Segment Start: Data extract

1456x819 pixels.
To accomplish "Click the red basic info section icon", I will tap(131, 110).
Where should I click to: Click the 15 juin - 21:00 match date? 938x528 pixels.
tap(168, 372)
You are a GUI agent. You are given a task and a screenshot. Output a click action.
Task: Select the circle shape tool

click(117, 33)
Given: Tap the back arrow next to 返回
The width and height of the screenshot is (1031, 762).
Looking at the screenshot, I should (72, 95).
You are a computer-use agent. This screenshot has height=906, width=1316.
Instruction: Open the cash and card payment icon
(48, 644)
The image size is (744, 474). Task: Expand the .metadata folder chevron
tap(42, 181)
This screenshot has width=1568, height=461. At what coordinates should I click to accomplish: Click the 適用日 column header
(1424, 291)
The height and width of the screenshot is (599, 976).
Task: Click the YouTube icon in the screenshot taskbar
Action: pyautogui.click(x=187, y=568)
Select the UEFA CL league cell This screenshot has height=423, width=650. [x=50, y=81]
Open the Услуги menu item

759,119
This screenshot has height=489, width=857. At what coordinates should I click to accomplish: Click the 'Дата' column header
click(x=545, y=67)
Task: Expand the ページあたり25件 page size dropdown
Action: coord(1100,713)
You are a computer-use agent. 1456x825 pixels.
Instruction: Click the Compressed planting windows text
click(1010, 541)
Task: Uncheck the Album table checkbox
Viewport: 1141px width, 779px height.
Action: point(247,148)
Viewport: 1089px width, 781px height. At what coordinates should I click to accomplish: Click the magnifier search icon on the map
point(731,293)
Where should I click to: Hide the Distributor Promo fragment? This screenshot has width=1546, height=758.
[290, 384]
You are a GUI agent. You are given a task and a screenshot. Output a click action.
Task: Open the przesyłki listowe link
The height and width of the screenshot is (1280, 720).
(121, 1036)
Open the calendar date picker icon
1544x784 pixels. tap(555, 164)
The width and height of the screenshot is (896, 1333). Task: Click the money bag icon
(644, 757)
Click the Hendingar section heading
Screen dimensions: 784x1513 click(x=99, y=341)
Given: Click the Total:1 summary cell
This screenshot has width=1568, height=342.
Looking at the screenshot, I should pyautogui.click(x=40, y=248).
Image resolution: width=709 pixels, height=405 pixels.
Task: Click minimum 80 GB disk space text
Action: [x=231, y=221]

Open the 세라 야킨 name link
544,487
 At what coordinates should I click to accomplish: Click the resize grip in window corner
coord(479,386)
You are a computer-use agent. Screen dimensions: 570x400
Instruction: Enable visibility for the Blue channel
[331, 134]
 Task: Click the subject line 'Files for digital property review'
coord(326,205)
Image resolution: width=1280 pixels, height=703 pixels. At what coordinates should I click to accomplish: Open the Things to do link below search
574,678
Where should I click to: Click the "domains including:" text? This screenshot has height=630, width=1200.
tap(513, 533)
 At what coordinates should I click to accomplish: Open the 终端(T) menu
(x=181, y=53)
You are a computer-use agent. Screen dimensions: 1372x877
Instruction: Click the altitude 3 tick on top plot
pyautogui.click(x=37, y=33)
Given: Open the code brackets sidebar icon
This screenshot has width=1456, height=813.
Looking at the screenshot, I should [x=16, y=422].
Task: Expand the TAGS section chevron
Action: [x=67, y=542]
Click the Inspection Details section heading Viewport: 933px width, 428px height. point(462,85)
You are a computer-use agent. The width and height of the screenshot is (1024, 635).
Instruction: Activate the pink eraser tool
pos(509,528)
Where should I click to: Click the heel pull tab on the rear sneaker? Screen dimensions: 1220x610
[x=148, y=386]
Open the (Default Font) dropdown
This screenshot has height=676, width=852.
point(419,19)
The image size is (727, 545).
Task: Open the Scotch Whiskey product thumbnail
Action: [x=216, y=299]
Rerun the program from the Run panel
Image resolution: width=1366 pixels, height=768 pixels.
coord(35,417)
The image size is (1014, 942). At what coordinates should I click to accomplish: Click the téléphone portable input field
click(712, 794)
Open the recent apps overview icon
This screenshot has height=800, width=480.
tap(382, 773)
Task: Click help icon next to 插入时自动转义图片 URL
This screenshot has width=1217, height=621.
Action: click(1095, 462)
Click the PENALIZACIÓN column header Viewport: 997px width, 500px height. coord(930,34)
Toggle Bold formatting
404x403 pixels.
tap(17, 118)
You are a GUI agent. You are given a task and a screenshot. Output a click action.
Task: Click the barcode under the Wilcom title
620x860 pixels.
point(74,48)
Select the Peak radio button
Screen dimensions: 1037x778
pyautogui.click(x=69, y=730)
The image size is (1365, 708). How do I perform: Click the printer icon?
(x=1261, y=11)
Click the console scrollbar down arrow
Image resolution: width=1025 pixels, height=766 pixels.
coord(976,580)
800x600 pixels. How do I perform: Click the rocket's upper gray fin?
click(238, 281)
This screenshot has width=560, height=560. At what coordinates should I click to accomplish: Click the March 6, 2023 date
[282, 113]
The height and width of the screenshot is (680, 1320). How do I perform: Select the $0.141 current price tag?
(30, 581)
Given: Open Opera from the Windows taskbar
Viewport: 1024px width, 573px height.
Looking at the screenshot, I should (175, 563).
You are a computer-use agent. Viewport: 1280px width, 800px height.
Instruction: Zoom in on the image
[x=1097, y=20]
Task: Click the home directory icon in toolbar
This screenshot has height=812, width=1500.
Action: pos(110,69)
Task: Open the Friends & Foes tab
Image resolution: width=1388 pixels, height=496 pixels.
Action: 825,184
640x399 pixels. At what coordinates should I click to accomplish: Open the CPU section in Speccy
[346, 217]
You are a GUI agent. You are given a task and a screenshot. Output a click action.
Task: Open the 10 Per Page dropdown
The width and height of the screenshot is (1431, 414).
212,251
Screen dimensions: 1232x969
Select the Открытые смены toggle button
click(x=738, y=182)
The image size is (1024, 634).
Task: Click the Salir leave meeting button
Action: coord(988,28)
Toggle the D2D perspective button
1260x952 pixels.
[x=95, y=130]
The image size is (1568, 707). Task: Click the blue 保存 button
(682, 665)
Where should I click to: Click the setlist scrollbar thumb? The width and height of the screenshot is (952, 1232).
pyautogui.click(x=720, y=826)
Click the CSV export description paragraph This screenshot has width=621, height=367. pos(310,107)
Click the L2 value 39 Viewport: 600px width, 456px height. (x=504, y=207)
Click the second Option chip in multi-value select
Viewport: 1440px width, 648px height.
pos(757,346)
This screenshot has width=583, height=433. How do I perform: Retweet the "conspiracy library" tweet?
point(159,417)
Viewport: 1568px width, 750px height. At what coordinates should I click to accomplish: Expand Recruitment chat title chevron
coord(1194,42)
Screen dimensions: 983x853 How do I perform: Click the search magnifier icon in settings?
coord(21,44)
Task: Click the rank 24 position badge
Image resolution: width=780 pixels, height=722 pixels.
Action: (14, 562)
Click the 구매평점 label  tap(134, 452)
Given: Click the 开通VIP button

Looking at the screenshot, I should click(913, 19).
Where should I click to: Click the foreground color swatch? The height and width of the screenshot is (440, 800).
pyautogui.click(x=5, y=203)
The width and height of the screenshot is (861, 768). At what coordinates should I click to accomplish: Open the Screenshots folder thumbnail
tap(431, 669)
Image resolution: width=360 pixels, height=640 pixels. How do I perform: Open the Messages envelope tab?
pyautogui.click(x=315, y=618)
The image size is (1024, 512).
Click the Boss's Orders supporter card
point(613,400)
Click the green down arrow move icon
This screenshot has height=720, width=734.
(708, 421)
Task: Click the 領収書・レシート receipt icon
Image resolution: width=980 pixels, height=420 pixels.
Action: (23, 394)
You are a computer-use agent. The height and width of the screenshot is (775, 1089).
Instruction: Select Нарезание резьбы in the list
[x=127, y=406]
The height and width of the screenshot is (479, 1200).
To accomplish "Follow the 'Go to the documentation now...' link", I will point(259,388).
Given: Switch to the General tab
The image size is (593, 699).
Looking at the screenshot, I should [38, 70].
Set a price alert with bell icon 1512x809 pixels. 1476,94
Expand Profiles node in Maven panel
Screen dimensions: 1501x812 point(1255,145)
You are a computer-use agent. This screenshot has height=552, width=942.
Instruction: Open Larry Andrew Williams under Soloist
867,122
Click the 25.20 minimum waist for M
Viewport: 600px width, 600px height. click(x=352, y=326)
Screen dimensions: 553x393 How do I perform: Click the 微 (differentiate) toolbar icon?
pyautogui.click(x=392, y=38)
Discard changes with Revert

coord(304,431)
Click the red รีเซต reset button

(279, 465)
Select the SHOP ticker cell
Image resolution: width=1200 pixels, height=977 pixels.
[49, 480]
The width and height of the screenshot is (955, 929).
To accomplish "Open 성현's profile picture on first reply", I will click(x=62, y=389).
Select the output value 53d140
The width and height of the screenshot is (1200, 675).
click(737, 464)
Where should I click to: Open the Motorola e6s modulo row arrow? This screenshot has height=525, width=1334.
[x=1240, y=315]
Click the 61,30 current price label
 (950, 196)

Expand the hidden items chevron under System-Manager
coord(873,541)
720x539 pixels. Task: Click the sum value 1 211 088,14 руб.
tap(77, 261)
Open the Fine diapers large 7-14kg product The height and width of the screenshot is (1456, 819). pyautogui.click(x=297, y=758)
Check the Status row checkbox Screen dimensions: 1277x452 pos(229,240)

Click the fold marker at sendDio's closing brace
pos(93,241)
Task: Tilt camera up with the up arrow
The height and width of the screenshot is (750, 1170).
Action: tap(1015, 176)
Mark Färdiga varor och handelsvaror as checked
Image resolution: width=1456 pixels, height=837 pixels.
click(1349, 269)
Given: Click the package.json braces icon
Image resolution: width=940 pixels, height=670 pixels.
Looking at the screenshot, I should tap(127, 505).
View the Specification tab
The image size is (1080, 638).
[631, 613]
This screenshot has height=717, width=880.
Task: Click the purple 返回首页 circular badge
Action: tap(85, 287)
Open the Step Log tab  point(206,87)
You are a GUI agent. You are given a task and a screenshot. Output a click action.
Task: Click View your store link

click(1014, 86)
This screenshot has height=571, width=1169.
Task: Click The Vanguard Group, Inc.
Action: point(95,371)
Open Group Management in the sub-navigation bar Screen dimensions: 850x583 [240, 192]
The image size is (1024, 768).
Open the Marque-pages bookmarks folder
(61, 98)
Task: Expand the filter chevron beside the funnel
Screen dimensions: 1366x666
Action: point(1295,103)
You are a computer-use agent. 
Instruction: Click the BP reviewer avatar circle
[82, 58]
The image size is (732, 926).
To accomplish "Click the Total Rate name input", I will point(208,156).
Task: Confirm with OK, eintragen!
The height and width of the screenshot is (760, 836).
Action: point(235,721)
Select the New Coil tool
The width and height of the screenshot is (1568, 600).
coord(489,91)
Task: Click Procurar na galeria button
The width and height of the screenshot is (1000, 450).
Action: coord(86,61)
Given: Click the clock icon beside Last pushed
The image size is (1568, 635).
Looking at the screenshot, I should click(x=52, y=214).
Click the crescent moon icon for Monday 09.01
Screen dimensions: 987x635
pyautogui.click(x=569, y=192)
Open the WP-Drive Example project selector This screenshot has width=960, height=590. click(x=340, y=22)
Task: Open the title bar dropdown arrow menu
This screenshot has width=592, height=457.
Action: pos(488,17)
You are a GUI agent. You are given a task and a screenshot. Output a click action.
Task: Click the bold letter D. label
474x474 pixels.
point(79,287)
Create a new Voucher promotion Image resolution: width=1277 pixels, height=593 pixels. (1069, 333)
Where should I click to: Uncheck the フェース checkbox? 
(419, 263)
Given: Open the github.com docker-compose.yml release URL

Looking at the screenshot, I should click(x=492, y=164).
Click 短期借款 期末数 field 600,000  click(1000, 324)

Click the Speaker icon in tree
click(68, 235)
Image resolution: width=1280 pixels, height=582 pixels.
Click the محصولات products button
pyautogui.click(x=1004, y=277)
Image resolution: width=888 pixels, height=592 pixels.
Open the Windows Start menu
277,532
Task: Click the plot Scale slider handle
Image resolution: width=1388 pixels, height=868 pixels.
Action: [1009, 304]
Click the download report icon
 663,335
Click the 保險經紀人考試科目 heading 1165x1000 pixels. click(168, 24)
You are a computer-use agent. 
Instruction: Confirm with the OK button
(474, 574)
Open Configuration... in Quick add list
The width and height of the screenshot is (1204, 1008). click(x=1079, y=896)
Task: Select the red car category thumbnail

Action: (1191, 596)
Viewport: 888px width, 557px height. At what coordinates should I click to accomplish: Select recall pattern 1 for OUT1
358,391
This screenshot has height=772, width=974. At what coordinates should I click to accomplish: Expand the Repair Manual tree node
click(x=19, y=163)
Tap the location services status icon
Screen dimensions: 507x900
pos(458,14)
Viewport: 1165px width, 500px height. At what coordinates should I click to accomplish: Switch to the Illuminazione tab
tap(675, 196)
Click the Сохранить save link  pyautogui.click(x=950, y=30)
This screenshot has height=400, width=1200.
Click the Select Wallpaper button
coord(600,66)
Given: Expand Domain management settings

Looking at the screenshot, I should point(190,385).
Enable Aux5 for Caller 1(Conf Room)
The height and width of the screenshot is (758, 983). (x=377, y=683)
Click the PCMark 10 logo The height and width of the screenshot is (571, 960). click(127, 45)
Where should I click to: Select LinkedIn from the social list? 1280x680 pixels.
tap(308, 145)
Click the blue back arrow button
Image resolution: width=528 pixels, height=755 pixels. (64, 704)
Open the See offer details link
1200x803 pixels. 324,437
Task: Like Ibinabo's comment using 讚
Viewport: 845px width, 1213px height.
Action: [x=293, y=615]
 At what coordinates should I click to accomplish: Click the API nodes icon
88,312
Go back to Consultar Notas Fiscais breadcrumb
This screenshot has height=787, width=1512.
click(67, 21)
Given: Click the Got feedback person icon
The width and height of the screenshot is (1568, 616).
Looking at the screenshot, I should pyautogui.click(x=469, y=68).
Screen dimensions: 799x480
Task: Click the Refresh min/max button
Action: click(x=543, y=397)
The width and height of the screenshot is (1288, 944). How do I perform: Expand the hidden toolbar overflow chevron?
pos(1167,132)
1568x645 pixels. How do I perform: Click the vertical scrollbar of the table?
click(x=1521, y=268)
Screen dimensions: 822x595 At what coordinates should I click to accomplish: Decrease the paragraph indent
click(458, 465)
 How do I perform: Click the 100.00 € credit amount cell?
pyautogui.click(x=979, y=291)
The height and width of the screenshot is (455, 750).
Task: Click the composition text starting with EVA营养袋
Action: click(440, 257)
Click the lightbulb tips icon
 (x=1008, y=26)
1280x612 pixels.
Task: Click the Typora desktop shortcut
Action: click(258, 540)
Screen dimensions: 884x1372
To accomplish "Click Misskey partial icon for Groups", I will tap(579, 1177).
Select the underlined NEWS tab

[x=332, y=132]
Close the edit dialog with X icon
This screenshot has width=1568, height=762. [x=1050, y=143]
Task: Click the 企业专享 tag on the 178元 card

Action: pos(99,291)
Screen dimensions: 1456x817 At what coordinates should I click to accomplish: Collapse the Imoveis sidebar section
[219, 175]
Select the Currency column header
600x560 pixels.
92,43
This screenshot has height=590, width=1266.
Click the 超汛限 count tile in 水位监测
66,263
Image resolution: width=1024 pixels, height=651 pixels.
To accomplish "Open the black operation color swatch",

Segment End: Data extract

* [About this exercise] Please give an exact copy of the entries above, from the line with "Where should I click to: Open" down to the line with "Given: Click the clock", inclusive, and nothing else.

* [Solution for this task]
Where should I click to: Open the Motorola e6s modulo row arrow? This screenshot has height=525, width=1334.
[x=1240, y=315]
Click the 61,30 current price label
 (950, 196)

Expand the hidden items chevron under System-Manager
coord(873,541)
720x539 pixels. Task: Click the sum value 1 211 088,14 руб.
tap(77, 261)
Open the Fine diapers large 7-14kg product The height and width of the screenshot is (1456, 819). pyautogui.click(x=297, y=758)
Check the Status row checkbox Screen dimensions: 1277x452 pos(229,240)

Click the fold marker at sendDio's closing brace
pos(93,241)
Task: Tilt camera up with the up arrow
The height and width of the screenshot is (750, 1170).
Action: tap(1015, 176)
Mark Färdiga varor och handelsvaror as checked
Image resolution: width=1456 pixels, height=837 pixels.
click(1349, 269)
Given: Click the package.json braces icon
Image resolution: width=940 pixels, height=670 pixels.
Looking at the screenshot, I should tap(127, 505).
View the Specification tab
The image size is (1080, 638).
[631, 613]
This screenshot has height=717, width=880.
Task: Click the purple 返回首页 circular badge
Action: tap(85, 287)
Open the Step Log tab  point(206,87)
You are a GUI agent. You are given a task and a screenshot. Output a click action.
Task: Click View your store link

click(1014, 86)
This screenshot has height=571, width=1169.
Task: Click The Vanguard Group, Inc.
Action: point(95,371)
Open Group Management in the sub-navigation bar Screen dimensions: 850x583 [240, 192]
The image size is (1024, 768).
Open the Marque-pages bookmarks folder
(61, 98)
Task: Expand the filter chevron beside the funnel
Screen dimensions: 1366x666
Action: point(1295,103)
You are a computer-use agent. 
Instruction: Click the BP reviewer avatar circle
[82, 58]
The image size is (732, 926).
To accomplish "Click the Total Rate name input", I will point(208,156).
Task: Confirm with OK, eintragen!
The height and width of the screenshot is (760, 836).
Action: point(235,721)
Select the New Coil tool
The width and height of the screenshot is (1568, 600).
coord(489,91)
Task: Click Procurar na galeria button
The width and height of the screenshot is (1000, 450).
Action: coord(86,61)
Given: Click the clock icon beside Last pushed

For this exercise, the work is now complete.